FAN › UN DRAMATURGO ELIGE SU PELíCULA FAVORITA: PABLO IGLESIAS Y ROCKY, DE JOHN G. AVILDSEN
› Por Pablo Iglesias
Yo no sé si Rocky es considerada una gran película en el mundo de los cinéfilos; sí entiendo que contiene algún que otro gesto medio épico, ciertos lugares comunes y actuaciones algo berretongas. Lo que también sé es que es un clásico. Por más que no sea un film de gran factura como la saga de El Padrino, por ejemplo, es un clásico y los clásicos no se discuten. Y Rocky, además, es un clásico que me marcó.
A Rocky I la vi en el autocine de Villa Gesell, dentro del auto de mis padres, con ellos y mi hermano. Ese verano yo gustaba de una chica de la que ahora no recuerdo su nombre, ni su cara siquiera, pero me gustaba mucho, y esa sensación sí la recuerdo. En la playa se jugaba al voley, los niños lo hacíamos generalmente por las mañanas, cuando los grandes no usaban la cancha. Yo no era un gran deportista, pero tampoco un tronco. Era lo suficientemente estándar como para no destacarme, y menos en los deportes que se jugaban con las manos (ni hablar de trompadas). Ella no jugaba, pero siempre se sentaba al lado del poste de la red a mirar todos los partidos y yo, por supuesto, no quería jugar, no quería hacer papelones ni pasar desapercibido frente a sus ojos, y tampoco me quería sentar a mirar cómo jugaban los demás. Me sentía verdaderamente angustiado a tal punto que un día decidí que no quería ir más a la playa hasta que finalizaran las vacaciones.
Pero esa misma noche vi Rocky I en el autocine. En el autocine todo era distinto. Tenías el parlante colgado de la ventanilla del auto y, a pesar del parabrisas o el coche de adelante y los de los costados, sentías que estabas ahí, en la película, no viéndola. Ahí. Por la historia o por el escenario, no sé, pero todo era mejor en el autocine, más vívido. La batalla final –porque aquello era una batalla– la vimos de pie con mi hermano, parapetados al lado del auto, cabeceando cerca de la puerta para no perdernos los diálogos, a pesar de que era con subtítulos. Nuestros padres, hartos de aguantarnos saltar, gritar y revolear trompadas al aire, nos habían dado permiso para bajar. Cuando terminó la película, sentí que había entendido un montón de cosas. Esa misma noche había entendido tantas cosas que la ansiedad casi no me dejó dormir.
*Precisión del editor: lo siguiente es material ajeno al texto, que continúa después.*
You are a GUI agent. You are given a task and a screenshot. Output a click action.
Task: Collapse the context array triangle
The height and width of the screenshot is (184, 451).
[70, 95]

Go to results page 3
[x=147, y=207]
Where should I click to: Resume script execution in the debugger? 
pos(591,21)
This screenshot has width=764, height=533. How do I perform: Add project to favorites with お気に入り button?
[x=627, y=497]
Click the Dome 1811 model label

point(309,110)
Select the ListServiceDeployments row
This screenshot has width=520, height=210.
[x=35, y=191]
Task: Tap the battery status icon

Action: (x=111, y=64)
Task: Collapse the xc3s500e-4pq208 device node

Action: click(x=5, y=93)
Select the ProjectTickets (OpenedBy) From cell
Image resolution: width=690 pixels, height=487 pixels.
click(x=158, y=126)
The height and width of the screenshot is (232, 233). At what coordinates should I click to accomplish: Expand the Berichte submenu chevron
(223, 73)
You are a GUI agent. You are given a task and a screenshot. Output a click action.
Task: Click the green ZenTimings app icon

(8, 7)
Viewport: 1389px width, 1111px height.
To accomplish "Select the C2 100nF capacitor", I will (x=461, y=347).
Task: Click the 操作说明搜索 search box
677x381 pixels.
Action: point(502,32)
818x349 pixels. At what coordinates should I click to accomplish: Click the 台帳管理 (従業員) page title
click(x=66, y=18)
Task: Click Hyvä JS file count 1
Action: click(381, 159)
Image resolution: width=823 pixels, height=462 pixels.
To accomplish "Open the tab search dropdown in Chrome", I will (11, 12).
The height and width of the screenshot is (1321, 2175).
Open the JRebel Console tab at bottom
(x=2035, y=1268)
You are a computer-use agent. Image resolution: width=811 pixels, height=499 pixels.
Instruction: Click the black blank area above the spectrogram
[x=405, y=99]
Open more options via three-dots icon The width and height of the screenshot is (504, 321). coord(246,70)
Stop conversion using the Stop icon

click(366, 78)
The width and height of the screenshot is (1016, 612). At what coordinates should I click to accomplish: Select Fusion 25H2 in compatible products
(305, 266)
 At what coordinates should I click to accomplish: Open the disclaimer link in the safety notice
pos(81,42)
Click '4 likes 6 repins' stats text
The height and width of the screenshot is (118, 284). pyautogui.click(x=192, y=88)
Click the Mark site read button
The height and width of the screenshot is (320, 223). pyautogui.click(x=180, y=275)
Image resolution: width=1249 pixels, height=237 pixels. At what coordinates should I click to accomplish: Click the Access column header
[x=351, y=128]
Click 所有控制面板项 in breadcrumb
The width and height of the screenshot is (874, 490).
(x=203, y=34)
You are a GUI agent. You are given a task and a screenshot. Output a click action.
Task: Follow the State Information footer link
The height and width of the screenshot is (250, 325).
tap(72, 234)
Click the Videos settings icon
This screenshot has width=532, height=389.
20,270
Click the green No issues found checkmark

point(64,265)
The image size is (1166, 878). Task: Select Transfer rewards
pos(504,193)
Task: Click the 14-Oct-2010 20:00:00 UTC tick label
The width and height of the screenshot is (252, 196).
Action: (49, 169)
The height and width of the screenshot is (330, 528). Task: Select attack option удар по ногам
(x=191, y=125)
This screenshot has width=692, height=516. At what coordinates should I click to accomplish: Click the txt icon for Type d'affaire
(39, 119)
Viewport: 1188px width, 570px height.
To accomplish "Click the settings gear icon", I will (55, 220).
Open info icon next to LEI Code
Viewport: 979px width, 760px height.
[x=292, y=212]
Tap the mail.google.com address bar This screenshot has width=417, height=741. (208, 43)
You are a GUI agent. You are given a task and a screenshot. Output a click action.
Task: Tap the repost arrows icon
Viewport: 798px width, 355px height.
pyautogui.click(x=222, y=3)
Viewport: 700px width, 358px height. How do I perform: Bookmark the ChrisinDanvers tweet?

Al día siguiente en la playa, mientras los demás chicos jugaban el dichoso partido, comencé a subir y bajar repetidas veces, y a toda velocidad, un médano cercano (había médanos para ese entonces, sí). No había Apollos Creed, ni párpados cortados, ni reses que golpear, pero ahí estaba yo tarareando “El ojo de tigre”, leitmotiv que me había quedado en la oreja, zumbando como una mosca. Ahí estaba yo meta: “¡Chan, chan, chan!”. Intentando no morderme la lengua en cada trepada. Y claro, al lado del poste de la red de la cancha de voley estaba ella, que se acercó sonriendo y me preguntó qué era lo que hacía. Hiperventilado por el esfuerzo y la vergüenza, le contesté “nada”, y comencé a hacer chistes tontos, inspirado en Balboa pretendiendo conquistar a Adrian en la tienda de mascotas, y ella me los festejaba.
El último día de la quincena amaneció ventoso, el típico viento gesellino, insoportable, desconsiderado, más flagelador que Apollo Creed. A pesar de ello supliqué tanto que logré que mis padres me llevaran a la playa, esperanzado en verla una vez más.
Estaba refugiada dentro de la carpa con su familia, le revoloteé todo lo que pude haciendo acrobacias y jugando de manos con mi hermano, pero ella no acusaba recibo. Me fui al médano, me senté entrecerrando los ojos para que no me entrase arena, soportando los latigazos del viento y entonces sí, al rato se acercó. Hablamos alguna cosa que no recuerdo, y al final le dije que me iba esa tarde y le pregunté si éramos novios; me dijo que sí, amagó con darme un beso, pero me fui corriendo y nunca más la vi.
Ese verano entendí un montón de cosas. Entre ellas, que Rocky, más allá de las derrotas o las victorias sobre el ring, era una historia de amor.